• Bereitgestellter Auszug:

◆ ◆ ◆ ◆

# Probleme mit Jsoup in .jar File



## GHS-Richard (25. Sep 2016)

Hallo,
bitte entschuldigt falls das ein bekanntes Problem mit ner einfachen Lösung ist aber ich weis net wie ich ner Suchmaschine das Problem noch erklären soll das sie was dazu findet.
Und zwar:
Ich lese mit der Jsoup-Bilbliothek daten von einer Website aus. In der IDE Umgebung von Eclipse funktioniert das (nun endlich) einwandfrei. Exportiere ich mein Programm allerdings in ein .jar file und starte dieses, passiert NIX...NULL
woran liegt denn sowas?
Danke schonmal für eure Hilfe


----------



## Thallius (25. Sep 2016)

Wahrscheinlich benutzt du absolute Pfade oder lädst Dateien als File und nicht als Resource. Das übliche halt...

◆ ◆ ◆ ◆

• Vorliegende Angaben:
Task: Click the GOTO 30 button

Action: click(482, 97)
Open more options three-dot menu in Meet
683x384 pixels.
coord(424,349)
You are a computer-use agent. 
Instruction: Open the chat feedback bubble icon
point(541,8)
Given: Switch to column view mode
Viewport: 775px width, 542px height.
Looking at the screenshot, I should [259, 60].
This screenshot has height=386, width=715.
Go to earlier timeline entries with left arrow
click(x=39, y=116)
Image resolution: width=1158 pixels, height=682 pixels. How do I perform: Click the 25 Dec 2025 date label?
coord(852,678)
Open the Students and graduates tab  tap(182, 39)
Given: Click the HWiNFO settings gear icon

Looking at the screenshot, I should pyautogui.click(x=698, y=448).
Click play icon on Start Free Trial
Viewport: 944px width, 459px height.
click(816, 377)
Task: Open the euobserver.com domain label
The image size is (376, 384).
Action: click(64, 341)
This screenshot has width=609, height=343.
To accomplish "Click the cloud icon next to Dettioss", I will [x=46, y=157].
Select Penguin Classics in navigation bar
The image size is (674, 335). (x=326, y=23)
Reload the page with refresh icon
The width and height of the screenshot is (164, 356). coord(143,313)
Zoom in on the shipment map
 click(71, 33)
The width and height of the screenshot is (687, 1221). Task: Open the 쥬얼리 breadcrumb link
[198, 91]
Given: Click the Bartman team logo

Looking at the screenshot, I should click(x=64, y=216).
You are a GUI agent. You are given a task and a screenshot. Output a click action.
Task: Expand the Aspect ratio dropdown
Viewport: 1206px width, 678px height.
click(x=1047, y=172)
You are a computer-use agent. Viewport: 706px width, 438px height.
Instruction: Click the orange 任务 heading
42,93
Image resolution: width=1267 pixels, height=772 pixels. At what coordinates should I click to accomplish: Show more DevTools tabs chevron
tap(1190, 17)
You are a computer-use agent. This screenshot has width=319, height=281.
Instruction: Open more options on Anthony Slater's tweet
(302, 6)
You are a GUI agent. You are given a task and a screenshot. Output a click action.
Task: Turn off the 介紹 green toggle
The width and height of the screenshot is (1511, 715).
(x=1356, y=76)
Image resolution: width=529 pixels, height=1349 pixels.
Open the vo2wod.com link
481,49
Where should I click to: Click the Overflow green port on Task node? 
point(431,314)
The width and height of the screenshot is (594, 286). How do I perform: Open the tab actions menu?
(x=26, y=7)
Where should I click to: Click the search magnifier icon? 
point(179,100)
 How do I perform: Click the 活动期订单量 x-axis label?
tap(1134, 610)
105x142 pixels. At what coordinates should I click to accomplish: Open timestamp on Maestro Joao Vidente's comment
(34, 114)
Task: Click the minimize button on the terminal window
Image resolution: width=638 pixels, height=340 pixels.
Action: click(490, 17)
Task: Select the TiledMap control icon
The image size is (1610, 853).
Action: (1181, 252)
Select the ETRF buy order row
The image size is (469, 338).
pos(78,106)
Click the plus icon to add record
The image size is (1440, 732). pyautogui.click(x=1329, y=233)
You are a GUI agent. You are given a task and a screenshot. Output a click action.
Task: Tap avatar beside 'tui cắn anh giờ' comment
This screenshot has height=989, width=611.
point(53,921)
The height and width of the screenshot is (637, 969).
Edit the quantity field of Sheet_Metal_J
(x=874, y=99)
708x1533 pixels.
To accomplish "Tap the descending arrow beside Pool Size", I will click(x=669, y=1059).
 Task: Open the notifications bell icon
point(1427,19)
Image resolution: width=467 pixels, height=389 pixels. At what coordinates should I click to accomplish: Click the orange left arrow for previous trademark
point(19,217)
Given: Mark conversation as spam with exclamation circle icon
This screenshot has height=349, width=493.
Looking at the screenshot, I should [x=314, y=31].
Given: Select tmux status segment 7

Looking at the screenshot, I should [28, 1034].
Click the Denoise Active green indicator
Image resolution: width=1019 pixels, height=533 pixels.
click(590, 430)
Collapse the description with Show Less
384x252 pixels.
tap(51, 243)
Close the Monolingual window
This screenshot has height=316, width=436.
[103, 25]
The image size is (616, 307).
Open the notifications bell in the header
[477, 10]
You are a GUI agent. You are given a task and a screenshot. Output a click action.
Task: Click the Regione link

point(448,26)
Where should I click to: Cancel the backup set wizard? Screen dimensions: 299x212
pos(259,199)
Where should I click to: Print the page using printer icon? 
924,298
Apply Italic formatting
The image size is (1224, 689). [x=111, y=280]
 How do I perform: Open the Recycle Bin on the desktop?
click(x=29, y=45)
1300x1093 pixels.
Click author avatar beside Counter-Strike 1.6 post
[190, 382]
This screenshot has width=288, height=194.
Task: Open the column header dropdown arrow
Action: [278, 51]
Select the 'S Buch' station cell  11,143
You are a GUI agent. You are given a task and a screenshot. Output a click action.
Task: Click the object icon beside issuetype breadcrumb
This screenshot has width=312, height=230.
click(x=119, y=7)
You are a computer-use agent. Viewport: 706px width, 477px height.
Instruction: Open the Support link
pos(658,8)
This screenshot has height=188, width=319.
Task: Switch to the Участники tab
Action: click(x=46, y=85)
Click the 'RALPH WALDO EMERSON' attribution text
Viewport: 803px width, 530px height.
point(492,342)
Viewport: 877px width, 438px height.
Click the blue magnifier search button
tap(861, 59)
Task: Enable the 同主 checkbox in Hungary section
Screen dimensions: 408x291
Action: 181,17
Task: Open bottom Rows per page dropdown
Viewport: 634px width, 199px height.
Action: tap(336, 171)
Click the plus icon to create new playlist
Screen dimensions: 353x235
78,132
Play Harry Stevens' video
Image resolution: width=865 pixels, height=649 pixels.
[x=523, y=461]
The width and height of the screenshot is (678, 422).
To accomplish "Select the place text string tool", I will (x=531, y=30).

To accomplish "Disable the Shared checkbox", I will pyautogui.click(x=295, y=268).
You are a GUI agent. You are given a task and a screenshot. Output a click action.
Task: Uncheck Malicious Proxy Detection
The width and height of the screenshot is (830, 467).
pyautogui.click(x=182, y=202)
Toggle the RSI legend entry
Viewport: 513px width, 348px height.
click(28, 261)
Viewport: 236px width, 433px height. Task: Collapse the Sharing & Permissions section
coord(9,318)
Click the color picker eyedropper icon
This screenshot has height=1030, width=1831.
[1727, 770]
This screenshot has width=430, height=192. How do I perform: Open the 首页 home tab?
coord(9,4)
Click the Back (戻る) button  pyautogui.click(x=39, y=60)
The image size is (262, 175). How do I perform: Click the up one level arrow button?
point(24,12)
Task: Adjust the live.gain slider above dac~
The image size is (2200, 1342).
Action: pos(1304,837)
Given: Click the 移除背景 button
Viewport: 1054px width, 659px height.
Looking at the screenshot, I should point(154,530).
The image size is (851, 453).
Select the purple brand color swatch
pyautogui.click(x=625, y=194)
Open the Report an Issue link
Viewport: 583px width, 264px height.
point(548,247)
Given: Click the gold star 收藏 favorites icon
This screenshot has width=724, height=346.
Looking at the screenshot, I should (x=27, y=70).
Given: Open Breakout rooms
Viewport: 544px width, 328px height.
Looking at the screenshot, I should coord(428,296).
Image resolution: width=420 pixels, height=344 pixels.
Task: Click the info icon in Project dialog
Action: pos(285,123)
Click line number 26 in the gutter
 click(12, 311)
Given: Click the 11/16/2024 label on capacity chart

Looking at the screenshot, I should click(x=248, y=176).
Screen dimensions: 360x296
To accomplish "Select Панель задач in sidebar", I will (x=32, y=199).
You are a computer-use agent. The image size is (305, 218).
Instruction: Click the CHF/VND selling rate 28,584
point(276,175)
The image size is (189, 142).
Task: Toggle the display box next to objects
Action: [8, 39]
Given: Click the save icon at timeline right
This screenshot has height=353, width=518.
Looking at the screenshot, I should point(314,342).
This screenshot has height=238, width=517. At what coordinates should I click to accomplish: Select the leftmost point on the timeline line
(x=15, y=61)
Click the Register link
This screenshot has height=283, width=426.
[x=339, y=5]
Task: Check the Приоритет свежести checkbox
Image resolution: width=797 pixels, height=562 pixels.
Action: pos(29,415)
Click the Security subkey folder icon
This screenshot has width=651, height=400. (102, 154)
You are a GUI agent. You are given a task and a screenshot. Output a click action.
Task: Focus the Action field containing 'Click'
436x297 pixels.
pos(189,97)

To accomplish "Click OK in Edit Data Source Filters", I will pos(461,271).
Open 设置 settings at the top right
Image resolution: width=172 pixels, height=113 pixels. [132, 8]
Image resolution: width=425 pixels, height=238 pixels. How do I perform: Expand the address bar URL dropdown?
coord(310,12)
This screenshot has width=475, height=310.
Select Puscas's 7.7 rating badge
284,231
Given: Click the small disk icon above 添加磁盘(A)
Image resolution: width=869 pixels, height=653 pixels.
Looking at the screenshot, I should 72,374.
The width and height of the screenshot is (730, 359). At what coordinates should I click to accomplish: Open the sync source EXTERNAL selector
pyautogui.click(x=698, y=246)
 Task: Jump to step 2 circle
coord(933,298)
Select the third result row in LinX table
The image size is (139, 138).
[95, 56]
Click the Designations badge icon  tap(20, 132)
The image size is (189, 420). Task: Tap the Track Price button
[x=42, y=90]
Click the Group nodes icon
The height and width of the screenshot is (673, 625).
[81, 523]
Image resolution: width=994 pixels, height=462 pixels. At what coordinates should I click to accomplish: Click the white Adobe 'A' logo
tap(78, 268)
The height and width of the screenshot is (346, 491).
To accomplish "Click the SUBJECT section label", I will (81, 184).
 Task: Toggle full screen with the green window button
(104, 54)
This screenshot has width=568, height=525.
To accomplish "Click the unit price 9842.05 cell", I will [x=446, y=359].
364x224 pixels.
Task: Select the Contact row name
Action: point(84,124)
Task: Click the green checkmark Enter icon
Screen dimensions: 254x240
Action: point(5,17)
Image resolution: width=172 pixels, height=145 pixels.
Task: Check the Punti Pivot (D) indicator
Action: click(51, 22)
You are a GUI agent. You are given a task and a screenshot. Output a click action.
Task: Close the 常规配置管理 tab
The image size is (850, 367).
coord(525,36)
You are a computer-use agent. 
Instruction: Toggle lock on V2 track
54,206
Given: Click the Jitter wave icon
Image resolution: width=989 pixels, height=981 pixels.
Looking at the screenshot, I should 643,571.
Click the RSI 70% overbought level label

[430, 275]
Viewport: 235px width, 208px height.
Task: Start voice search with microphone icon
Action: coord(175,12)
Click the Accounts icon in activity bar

◆ ◆ ◆ ◆

Gib den Forenthread zu Jsoup in .jar-Dateien vollständig und ohne jede Änderung wieder.

# Probleme mit Jsoup in .jar File



## GHS-Richard (25. Sep 2016)

Hallo,
bitte entschuldigt falls das ein bekanntes Problem mit ner einfachen Lösung ist aber ich weis net wie ich ner Suchmaschine das Problem noch erklären soll das sie was dazu findet.
Und zwar:
Ich lese mit der Jsoup-Bilbliothek daten von einer Website aus. In der IDE Umgebung von Eclipse funktioniert das (nun endlich) einwandfrei. Exportiere ich mein Programm allerdings in ein .jar file und starte dieses, passiert NIX...NULL
woran liegt denn sowas?
Danke schonmal für eure Hilfe


----------



## Thallius (25. Sep 2016)

Wahrscheinlich benutzt du absolute Pfade oder lädst Dateien als File und nicht als Resource. Das übliche halt...